# PROBLEM DETAILS
Copy out all of the following material line for line, without changing anything.

◇ ◇ ◇ ◇ ◇ ◇ ◇

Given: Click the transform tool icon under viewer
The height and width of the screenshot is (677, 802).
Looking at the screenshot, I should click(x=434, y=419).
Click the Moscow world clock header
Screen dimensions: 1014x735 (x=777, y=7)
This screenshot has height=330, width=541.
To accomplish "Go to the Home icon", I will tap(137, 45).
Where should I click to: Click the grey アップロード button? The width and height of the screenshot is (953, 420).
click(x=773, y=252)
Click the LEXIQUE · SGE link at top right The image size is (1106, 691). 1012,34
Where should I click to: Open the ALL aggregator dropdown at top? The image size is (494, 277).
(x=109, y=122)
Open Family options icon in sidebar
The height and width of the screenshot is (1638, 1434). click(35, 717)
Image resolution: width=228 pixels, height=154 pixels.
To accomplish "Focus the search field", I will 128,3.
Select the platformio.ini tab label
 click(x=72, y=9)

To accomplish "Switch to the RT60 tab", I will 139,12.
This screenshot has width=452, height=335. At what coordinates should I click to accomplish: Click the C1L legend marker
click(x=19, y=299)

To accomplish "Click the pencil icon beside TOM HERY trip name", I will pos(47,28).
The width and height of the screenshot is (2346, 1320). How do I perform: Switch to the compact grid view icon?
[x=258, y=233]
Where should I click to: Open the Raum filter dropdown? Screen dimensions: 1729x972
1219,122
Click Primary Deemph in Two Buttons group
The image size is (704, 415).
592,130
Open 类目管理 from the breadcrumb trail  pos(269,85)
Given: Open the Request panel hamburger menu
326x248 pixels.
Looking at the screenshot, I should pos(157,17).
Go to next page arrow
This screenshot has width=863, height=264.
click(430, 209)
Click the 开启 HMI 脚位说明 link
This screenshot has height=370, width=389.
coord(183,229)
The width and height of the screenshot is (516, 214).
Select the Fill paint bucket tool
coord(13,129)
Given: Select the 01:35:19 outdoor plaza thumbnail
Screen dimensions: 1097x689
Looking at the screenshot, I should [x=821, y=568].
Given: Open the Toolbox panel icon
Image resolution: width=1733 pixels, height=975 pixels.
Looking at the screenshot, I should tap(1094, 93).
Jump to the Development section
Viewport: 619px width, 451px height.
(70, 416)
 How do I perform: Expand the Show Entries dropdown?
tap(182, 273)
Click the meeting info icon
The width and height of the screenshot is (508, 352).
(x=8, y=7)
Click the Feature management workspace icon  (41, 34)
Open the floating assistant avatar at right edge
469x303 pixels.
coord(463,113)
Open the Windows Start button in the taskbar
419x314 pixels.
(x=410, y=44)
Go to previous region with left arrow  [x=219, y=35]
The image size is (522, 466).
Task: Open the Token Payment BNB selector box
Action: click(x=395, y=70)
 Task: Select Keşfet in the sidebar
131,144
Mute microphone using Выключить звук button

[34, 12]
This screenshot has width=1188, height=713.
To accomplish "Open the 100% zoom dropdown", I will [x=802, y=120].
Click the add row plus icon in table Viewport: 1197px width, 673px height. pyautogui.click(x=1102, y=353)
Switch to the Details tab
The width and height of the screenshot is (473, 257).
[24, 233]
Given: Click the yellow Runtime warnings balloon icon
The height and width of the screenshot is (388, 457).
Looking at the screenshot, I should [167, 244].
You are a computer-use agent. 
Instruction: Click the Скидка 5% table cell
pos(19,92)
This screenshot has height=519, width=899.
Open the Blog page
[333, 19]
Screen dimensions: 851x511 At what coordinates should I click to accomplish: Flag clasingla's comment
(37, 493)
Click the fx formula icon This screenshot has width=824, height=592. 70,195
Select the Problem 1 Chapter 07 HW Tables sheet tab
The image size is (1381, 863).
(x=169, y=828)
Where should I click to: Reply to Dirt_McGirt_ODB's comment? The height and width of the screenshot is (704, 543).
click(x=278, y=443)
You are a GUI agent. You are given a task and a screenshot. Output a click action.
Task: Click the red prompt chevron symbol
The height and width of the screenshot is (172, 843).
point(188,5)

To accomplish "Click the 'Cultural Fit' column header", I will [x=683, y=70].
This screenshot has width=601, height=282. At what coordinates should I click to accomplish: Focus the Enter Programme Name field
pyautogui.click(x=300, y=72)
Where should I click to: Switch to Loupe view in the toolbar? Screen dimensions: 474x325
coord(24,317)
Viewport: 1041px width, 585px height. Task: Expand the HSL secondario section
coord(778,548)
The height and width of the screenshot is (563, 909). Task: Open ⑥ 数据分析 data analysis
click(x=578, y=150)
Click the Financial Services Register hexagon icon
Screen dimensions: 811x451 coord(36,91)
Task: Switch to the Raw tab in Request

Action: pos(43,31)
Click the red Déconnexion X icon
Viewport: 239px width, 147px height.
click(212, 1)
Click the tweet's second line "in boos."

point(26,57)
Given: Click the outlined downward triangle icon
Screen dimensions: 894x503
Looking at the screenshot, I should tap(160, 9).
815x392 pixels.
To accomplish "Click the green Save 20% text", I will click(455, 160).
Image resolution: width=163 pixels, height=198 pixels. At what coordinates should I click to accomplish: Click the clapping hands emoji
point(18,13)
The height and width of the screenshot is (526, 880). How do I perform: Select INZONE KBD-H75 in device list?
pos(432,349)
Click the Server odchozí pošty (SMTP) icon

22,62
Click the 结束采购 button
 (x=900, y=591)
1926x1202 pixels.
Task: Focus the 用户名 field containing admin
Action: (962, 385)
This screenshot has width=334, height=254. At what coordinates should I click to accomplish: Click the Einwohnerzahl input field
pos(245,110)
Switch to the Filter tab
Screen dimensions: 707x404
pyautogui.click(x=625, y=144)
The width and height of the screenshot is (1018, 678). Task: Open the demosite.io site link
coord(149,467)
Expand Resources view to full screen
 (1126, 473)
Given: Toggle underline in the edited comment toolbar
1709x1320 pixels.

◇ ◇ ◇ ◇ ◇ ◇ ◇

# RESULT OF THIS EXERCISE
Given: Click the transform tool icon under viewer
The height and width of the screenshot is (677, 802).
Looking at the screenshot, I should click(x=434, y=419).
Click the Moscow world clock header
Screen dimensions: 1014x735 (x=777, y=7)
This screenshot has height=330, width=541.
To accomplish "Go to the Home icon", I will tap(137, 45).
Where should I click to: Click the grey アップロード button? The width and height of the screenshot is (953, 420).
click(x=773, y=252)
Click the LEXIQUE · SGE link at top right The image size is (1106, 691). 1012,34
Where should I click to: Open the ALL aggregator dropdown at top? The image size is (494, 277).
(x=109, y=122)
Open Family options icon in sidebar
The height and width of the screenshot is (1638, 1434). click(35, 717)
Image resolution: width=228 pixels, height=154 pixels.
To accomplish "Focus the search field", I will 128,3.
Select the platformio.ini tab label
 click(x=72, y=9)

To accomplish "Switch to the RT60 tab", I will 139,12.
This screenshot has width=452, height=335. At what coordinates should I click to accomplish: Click the C1L legend marker
click(x=19, y=299)

To accomplish "Click the pencil icon beside TOM HERY trip name", I will pos(47,28).
The width and height of the screenshot is (2346, 1320). How do I perform: Switch to the compact grid view icon?
[x=258, y=233]
Where should I click to: Open the Raum filter dropdown? Screen dimensions: 1729x972
1219,122
Click Primary Deemph in Two Buttons group
The image size is (704, 415).
592,130
Open 类目管理 from the breadcrumb trail  pos(269,85)
Given: Open the Request panel hamburger menu
326x248 pixels.
Looking at the screenshot, I should pos(157,17).
Go to next page arrow
This screenshot has width=863, height=264.
click(430, 209)
Click the 开启 HMI 脚位说明 link
This screenshot has height=370, width=389.
coord(183,229)
The width and height of the screenshot is (516, 214).
Select the Fill paint bucket tool
coord(13,129)
Given: Select the 01:35:19 outdoor plaza thumbnail
Screen dimensions: 1097x689
Looking at the screenshot, I should [x=821, y=568].
Given: Open the Toolbox panel icon
Image resolution: width=1733 pixels, height=975 pixels.
Looking at the screenshot, I should tap(1094, 93).
Jump to the Development section
Viewport: 619px width, 451px height.
(70, 416)
 How do I perform: Expand the Show Entries dropdown?
tap(182, 273)
Click the meeting info icon
The width and height of the screenshot is (508, 352).
(x=8, y=7)
Click the Feature management workspace icon  (41, 34)
Open the floating assistant avatar at right edge
469x303 pixels.
coord(463,113)
Open the Windows Start button in the taskbar
419x314 pixels.
(x=410, y=44)
Go to previous region with left arrow  [x=219, y=35]
The image size is (522, 466).
Task: Open the Token Payment BNB selector box
Action: click(x=395, y=70)
 Task: Select Keşfet in the sidebar
131,144
Mute microphone using Выключить звук button

[34, 12]
This screenshot has width=1188, height=713.
To accomplish "Open the 100% zoom dropdown", I will [x=802, y=120].
Click the add row plus icon in table Viewport: 1197px width, 673px height. pyautogui.click(x=1102, y=353)
Switch to the Details tab
The width and height of the screenshot is (473, 257).
[24, 233]
Given: Click the yellow Runtime warnings balloon icon
The height and width of the screenshot is (388, 457).
Looking at the screenshot, I should [167, 244].
You are a computer-use agent. 
Instruction: Click the Скидка 5% table cell
pos(19,92)
This screenshot has height=519, width=899.
Open the Blog page
[333, 19]
Screen dimensions: 851x511 At what coordinates should I click to accomplish: Flag clasingla's comment
(37, 493)
Click the fx formula icon This screenshot has width=824, height=592. 70,195
Select the Problem 1 Chapter 07 HW Tables sheet tab
The image size is (1381, 863).
(x=169, y=828)
Where should I click to: Reply to Dirt_McGirt_ODB's comment? The height and width of the screenshot is (704, 543).
click(x=278, y=443)
You are a GUI agent. You are given a task and a screenshot. Output a click action.
Task: Click the red prompt chevron symbol
The height and width of the screenshot is (172, 843).
point(188,5)

To accomplish "Click the 'Cultural Fit' column header", I will [x=683, y=70].
This screenshot has width=601, height=282. At what coordinates should I click to accomplish: Focus the Enter Programme Name field
pyautogui.click(x=300, y=72)
Where should I click to: Switch to Loupe view in the toolbar? Screen dimensions: 474x325
coord(24,317)
Viewport: 1041px width, 585px height. Task: Expand the HSL secondario section
coord(778,548)
The height and width of the screenshot is (563, 909). Task: Open ⑥ 数据分析 data analysis
click(x=578, y=150)
Click the Financial Services Register hexagon icon
Screen dimensions: 811x451 coord(36,91)
Task: Switch to the Raw tab in Request

Action: pos(43,31)
Click the red Déconnexion X icon
Viewport: 239px width, 147px height.
click(212, 1)
Click the tweet's second line "in boos."

point(26,57)
Given: Click the outlined downward triangle icon
Screen dimensions: 894x503
Looking at the screenshot, I should tap(160, 9).
815x392 pixels.
To accomplish "Click the green Save 20% text", I will click(455, 160).
Image resolution: width=163 pixels, height=198 pixels. At what coordinates should I click to accomplish: Click the clapping hands emoji
point(18,13)
The height and width of the screenshot is (526, 880). How do I perform: Select INZONE KBD-H75 in device list?
pos(432,349)
Click the Server odchozí pošty (SMTP) icon

22,62
Click the 结束采购 button
 (x=900, y=591)
1926x1202 pixels.
Task: Focus the 用户名 field containing admin
Action: (962, 385)
This screenshot has width=334, height=254. At what coordinates should I click to accomplish: Click the Einwohnerzahl input field
pos(245,110)
Switch to the Filter tab
Screen dimensions: 707x404
pyautogui.click(x=625, y=144)
The width and height of the screenshot is (1018, 678). Task: Open the demosite.io site link
coord(149,467)
Expand Resources view to full screen
 (1126, 473)
Given: Toggle underline in the edited comment toolbar
1709x1320 pixels.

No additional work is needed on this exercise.